Atención exquisita, el dueño estuvo
diez minutos explicándonos que ponía centollas pequeñas porque las
grandes le habían salido malas.
Fuimos también debidamente informados
del pueblo del que eran las ostras: Deliciosas.
El dueño nos contó -inspirado por mis
preguntas- que llevaba trabajando treinta años en el lugar. Y que
nunca tuvo otro remedio pues eran quince hermanos.
Mi hermano Javier me facilitó un
Farias, que fumamos con el café. Y mi padre -tiene ochenta años-
volvió a contar cuando, en su reciente viaje a Italia, tras subir
una eterna escalinata, se despertó doblado como una alcayata. Si
bien puede que no esté ya tan ágil sigue conservando un envidiable
sentido del humor.
“Quise dar la vuelta pues estaba
agotado. Pero venían tras de mi una barahúnda de japoneses...”.

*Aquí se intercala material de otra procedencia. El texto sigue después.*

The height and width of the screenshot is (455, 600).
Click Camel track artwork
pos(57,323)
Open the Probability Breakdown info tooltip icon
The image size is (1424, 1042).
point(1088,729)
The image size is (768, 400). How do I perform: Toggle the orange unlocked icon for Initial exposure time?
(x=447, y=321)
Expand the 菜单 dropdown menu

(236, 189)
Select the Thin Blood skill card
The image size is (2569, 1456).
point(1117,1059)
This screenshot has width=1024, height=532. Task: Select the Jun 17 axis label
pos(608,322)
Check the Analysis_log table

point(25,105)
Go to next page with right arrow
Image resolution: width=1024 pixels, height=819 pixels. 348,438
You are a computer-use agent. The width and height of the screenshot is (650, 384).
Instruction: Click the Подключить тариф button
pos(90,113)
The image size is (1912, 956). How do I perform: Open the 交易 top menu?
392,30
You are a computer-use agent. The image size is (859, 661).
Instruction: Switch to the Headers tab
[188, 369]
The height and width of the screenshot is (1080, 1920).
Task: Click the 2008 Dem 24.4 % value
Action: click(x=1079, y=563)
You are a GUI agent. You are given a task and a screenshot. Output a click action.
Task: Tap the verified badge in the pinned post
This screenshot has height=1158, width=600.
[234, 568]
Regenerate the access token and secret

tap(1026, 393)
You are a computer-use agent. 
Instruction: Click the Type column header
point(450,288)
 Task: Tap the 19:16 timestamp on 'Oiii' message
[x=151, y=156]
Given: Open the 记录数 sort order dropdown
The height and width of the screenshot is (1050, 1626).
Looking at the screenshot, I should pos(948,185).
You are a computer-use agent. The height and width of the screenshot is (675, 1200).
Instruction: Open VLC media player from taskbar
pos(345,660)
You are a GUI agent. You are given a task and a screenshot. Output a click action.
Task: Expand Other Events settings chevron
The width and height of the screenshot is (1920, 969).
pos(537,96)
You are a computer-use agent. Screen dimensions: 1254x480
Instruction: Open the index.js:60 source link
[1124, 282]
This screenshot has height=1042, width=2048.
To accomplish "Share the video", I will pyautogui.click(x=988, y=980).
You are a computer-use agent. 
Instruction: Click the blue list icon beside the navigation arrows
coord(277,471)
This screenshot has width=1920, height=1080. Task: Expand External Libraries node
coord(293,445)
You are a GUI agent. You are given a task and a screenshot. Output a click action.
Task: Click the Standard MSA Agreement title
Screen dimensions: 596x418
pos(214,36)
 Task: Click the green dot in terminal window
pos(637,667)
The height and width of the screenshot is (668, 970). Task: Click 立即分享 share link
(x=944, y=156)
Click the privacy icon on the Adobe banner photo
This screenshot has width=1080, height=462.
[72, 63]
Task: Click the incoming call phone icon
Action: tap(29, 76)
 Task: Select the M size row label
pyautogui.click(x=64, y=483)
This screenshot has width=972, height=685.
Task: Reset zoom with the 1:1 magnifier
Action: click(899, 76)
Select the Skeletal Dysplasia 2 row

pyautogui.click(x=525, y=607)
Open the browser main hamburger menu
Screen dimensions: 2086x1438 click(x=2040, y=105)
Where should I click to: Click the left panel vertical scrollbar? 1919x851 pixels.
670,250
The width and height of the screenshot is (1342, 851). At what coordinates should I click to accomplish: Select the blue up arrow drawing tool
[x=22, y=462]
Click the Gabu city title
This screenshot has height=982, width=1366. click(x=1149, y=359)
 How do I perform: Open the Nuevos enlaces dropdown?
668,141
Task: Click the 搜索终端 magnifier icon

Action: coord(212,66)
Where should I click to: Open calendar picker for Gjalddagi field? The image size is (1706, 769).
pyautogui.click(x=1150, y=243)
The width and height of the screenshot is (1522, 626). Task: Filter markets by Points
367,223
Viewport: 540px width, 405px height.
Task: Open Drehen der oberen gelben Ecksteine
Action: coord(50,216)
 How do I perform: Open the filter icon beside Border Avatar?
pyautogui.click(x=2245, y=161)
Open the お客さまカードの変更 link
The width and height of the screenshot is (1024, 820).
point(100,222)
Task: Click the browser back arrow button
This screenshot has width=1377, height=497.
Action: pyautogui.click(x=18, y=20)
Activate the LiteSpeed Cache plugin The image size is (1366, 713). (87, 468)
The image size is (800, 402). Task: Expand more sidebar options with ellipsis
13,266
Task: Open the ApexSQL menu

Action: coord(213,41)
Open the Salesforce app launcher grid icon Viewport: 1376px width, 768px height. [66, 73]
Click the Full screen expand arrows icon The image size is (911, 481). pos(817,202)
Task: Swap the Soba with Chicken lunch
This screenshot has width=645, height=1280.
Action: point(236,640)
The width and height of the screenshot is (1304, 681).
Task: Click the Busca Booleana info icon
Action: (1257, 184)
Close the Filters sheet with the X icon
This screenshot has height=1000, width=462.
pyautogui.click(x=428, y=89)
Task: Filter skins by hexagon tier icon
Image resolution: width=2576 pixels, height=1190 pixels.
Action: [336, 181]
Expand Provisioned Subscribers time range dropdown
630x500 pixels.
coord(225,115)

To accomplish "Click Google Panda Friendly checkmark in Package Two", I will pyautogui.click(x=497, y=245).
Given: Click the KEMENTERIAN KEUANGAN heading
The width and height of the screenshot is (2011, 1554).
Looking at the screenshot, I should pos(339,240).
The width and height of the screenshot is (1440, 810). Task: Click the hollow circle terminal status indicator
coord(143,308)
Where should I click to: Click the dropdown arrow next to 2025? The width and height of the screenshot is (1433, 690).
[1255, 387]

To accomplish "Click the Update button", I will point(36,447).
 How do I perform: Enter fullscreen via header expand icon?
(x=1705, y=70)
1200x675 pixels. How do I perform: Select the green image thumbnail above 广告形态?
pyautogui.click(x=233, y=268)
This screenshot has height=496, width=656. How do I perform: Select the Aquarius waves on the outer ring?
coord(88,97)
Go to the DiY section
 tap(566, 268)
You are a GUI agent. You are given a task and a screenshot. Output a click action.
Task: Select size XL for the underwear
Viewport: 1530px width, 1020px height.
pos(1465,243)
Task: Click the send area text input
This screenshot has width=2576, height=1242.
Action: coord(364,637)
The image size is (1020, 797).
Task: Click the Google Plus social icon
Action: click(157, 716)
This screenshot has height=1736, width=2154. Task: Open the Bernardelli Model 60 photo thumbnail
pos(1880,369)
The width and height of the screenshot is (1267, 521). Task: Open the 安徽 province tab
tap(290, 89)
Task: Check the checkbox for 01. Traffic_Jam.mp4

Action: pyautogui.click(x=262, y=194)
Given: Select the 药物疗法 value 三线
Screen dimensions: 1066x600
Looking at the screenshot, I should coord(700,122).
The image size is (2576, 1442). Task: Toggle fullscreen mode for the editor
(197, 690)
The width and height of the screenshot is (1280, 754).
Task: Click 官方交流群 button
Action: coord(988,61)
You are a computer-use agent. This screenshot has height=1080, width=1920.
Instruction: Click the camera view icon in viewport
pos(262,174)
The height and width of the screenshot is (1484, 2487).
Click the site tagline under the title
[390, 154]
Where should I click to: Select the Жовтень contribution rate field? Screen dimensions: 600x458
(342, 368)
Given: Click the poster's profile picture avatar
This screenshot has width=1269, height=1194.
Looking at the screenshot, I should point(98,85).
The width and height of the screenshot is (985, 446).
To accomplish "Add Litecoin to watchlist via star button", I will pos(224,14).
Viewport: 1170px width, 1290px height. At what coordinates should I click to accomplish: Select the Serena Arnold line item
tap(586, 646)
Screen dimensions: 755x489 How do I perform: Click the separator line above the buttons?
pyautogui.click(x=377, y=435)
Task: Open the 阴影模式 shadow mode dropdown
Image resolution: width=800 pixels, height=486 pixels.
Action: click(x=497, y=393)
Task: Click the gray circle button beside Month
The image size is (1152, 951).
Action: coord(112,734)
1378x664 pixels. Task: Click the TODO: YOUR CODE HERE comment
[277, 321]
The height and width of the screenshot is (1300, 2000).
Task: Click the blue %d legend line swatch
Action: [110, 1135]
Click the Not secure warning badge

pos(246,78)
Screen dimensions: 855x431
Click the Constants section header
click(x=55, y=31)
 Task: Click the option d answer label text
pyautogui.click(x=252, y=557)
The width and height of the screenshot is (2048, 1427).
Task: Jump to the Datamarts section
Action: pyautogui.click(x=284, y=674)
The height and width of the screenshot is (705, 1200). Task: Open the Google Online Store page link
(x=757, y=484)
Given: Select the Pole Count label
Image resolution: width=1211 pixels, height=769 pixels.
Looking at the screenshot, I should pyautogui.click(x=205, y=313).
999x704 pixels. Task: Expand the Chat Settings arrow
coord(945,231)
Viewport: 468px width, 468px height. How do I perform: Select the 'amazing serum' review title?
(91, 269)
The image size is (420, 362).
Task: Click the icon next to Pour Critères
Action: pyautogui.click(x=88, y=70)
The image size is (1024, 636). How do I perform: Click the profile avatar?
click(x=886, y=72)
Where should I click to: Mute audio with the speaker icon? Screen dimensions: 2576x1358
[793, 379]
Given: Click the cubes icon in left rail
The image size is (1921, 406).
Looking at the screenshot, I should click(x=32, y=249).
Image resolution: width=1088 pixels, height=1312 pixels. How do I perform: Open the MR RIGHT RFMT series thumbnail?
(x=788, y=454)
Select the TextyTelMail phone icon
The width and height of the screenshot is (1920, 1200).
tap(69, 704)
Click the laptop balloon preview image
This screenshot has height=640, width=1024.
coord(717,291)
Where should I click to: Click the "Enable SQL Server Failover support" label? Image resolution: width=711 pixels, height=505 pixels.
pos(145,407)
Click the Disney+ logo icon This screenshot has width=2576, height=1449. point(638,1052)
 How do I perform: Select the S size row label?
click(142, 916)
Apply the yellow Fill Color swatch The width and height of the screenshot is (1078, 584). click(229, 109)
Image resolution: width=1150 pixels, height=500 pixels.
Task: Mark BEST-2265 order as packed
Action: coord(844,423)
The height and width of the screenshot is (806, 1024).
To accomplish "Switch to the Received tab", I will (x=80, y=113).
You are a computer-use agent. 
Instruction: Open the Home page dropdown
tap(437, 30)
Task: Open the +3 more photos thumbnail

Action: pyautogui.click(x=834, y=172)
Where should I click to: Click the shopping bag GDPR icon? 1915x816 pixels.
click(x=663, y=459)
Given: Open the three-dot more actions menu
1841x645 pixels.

Mi hija Julia tomó albariño. Con lo
cual estuvo encantadora.
Mi padre, hermano y cuñada se
interesaron por la vida que lleva en Madrid. Y ella les informó:
“Voy a estudiar Derecho -ya empezó- y Antropolgía -comienza para
el año-. Y espero poder trabajar en una ong al acabar”.
Yo, que también colaboro con la ong
Ecos do Sur, -que presidí cuatro años- estaba tan inflado que yo
creo que mis ciento quince kilos se elevaron un palmo del suelo.
Fue para mi un placer abandonar mi
régimen por un día. Incluso me tomé mi ajuardente branca con el
café de pota.
Traté de hablar gallego con el dueño.
Pero en A Coruña “Non sei que lles pasa...É como si sinteran
vergonza de falar na lingüa de seus pais”. “A Cruña é o Madrid
de Galiza”. “A min doeme e iso que non sou galego. Bueno son
fillo de galego, que é case o mesmo”.